Experimental Approach: We have developed an innovative technique for producing miniature, three-dimensional arterial structures that allow proxy evaluation of human pulmonary artery contractility. These "engineered pulmonary artery tissues" or "EPATs" are fabricated by suspending human pulmonary artery vascular smooth muscle cells (VSMCs) in fibrin hydrogels between pairs of silicone posts, located on custom-made racks, in 24-well culture plates.
Key Results: EPATs exhibit rapid, robust and reproducible contraction responses to vasoconstrictors (KCl, ET-1, U46619) as well as relaxation responses to clinically approved PAH vasodilatory drugs that target several signalling pathways, such as bosentan, epoprostenol, selexipag and imatinib.

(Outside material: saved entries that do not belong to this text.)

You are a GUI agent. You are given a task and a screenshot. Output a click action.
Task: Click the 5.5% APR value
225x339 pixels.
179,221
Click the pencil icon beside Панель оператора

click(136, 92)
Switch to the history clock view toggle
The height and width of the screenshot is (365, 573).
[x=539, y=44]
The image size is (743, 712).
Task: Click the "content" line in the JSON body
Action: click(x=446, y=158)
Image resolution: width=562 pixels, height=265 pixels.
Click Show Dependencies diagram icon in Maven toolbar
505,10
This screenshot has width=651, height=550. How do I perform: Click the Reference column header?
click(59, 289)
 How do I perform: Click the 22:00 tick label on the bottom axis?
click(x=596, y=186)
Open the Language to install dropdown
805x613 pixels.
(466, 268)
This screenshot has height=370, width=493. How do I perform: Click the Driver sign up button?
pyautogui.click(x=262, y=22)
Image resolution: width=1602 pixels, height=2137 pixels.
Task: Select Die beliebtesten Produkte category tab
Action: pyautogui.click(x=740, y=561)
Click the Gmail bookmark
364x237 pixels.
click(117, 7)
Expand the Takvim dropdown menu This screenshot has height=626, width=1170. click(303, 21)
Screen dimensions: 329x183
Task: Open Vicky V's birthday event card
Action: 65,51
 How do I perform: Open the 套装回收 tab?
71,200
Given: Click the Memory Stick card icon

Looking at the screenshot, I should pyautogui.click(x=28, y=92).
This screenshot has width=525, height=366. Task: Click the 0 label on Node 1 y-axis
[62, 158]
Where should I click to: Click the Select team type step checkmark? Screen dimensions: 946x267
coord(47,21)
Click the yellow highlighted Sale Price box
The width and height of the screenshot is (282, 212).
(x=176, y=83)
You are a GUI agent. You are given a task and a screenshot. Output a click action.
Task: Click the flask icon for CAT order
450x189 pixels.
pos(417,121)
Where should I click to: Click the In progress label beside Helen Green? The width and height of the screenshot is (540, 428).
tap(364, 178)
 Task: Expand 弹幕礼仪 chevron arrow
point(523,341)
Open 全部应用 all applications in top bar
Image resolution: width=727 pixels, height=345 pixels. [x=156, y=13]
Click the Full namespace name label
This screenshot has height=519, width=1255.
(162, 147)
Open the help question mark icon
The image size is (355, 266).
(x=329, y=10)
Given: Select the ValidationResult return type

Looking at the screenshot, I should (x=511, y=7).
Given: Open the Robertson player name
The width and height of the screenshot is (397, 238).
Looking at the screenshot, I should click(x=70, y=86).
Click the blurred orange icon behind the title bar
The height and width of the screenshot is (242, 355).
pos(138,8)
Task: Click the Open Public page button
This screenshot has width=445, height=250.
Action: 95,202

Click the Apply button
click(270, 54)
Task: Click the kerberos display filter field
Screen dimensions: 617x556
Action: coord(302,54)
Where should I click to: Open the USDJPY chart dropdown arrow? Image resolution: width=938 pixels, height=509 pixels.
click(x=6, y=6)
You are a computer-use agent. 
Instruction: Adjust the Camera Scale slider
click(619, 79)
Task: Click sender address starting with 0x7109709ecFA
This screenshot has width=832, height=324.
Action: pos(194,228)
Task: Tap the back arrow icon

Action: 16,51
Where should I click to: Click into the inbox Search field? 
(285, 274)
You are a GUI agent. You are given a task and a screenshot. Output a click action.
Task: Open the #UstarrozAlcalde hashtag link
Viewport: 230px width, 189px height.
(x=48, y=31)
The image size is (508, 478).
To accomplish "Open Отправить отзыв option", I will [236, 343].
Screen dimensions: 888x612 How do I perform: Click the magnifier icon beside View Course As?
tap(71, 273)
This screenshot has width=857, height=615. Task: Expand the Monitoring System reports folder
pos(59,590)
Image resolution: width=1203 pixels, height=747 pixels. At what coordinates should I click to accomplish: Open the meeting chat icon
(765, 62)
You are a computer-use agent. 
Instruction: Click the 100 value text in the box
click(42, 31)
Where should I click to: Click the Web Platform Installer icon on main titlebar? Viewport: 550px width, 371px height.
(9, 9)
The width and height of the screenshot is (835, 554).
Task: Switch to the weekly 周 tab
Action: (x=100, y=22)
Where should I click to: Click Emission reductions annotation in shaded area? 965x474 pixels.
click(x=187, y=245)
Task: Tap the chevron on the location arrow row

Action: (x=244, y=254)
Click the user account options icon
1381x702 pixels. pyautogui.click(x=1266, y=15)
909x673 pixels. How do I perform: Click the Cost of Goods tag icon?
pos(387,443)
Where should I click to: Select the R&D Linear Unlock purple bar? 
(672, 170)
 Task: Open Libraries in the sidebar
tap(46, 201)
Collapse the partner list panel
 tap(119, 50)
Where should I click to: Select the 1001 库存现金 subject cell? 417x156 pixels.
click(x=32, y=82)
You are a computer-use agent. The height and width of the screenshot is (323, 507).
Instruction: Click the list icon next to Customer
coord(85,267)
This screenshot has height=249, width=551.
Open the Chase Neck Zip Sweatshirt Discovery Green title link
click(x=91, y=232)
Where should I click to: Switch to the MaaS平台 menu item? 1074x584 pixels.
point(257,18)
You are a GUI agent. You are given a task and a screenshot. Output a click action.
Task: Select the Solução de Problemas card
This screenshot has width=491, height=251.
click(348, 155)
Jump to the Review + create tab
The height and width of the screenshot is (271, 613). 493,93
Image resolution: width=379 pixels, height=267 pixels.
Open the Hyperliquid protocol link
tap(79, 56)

EPATs composed of pulmonary artery VSMCs from PAH patients exhibit enhanced contraction to vasoconstrictors and relaxation in response to vasodilators. We also demonstrate the incorporation of endothelial cells into EPATs for the measurement of endothelium-dependent dilatory responses.
Conclusion And Implications: We demonstrate the capacity and suitability of EPATs for studying the contractile behaviour of human arterial cells and preclinical drug testing. This novel biomimetic platform has the potential to dramatically improve our understanding and treatment of cardiovascular disease.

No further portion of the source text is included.